I don’t think it is any of these things, what should I do?

If there are no physical findings, and this just seems to be some prolonged, but mild discomfort or tenderness in the surgical area, here are some strategies you can consider:

  • Anti-inflammatory medications like ibuprofen or naproxen. Or, consider prescription Celebrex or over-the-counter Kaprex if you have a sensitive stomach.
  • Acetaminophen
  • Ted’s Pain Cream. This has resveratrol, and has been successful in stopping post-op discomfort.
  • Acupuncture
  • CBD products, either topical or oral

In summary, pain is not normal, and there is usually a diagnosis and a solution. I recommend that you don’t give up and consider seeing the various physicians discussed above in order to resolve the pain.

Does Pilonidal Disease Go Away After Age 40?

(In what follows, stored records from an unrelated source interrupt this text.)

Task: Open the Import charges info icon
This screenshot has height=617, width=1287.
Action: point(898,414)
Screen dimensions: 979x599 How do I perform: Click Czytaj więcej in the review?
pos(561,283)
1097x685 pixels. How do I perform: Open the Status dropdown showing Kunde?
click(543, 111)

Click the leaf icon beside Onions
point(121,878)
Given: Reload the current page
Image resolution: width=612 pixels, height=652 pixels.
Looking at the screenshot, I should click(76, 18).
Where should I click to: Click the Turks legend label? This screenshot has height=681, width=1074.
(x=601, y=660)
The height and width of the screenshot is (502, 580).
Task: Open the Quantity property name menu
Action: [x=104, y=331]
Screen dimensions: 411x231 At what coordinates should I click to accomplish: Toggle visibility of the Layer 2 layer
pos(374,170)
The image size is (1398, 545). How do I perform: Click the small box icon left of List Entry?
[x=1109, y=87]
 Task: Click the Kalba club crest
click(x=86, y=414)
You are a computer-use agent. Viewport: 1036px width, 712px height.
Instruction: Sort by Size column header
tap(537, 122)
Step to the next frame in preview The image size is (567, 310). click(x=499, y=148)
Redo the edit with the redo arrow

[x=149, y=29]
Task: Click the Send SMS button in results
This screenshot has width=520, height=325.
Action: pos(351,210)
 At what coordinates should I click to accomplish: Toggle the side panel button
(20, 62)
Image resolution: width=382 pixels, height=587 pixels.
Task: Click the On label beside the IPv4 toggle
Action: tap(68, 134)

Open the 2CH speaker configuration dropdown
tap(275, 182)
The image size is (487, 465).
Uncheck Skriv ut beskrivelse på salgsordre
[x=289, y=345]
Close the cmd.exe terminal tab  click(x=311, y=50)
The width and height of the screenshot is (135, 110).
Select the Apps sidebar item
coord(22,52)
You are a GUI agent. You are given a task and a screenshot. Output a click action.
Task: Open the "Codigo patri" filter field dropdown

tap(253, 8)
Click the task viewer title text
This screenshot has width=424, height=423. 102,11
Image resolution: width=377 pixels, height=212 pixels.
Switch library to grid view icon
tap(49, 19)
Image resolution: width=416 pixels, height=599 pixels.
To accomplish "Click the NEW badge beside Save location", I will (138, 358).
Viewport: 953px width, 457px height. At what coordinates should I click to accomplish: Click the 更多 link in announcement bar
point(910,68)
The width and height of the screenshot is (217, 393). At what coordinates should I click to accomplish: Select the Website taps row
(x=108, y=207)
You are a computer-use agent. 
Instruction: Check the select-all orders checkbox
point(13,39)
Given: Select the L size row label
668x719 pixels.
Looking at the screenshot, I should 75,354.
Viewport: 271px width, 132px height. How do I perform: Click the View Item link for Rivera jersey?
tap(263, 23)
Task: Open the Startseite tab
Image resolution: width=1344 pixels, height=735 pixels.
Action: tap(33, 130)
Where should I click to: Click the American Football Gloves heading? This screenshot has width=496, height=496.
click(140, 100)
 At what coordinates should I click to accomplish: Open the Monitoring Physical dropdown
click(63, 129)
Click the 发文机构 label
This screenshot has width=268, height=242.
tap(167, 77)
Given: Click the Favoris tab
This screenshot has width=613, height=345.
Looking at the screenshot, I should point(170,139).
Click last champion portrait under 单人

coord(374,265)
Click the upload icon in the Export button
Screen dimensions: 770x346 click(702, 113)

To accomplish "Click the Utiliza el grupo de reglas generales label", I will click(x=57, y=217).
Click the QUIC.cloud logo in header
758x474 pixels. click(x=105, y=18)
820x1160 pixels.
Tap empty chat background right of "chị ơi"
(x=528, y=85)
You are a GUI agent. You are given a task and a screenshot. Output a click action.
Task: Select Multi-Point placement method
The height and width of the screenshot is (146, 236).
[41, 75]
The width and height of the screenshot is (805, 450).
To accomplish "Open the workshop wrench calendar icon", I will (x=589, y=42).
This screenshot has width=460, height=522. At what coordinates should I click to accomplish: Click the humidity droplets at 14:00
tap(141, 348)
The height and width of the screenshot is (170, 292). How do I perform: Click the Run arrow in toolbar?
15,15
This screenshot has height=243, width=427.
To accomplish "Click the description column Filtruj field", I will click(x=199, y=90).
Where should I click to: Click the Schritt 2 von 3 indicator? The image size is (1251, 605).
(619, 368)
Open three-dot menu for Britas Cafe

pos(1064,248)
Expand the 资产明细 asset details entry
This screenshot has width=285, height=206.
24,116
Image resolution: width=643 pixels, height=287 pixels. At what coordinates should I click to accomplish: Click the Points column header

Can I just wait, and it will disappear?

Although it is unusual to start getting new pilonidal disease after age 40, preexisting pilonidal problems often will not go away if they have been untreated.  The reason it is rare for pilonidal disease to start as one gets older, is that the gluteal cleft naturally opens up and widens as we age, and the cleft is less deep, and sharp. However, lingering sinus tracts and cysts may still be present and cause problems. So, if you have an untreated sinus tract or cyst, it will not suddenly disappear with age, and may be a problem at any time, even after age 40.

Trauma to the gluteal area may cause it to suddenly act up after years of being asymptomatic. Also, especially in women, starting a new habit of wearing tight stretch pants, can deepen the gluteal crease and start new pilonidal disease even after age 40.

We have seen patients as old as 70 with pilonidal disease that continues to be symptomatic.

So, although it is true that pilonidal disease becomes less and less of a problem as one ages, it is not something that you can rely on to make your pilonidal problems disappear.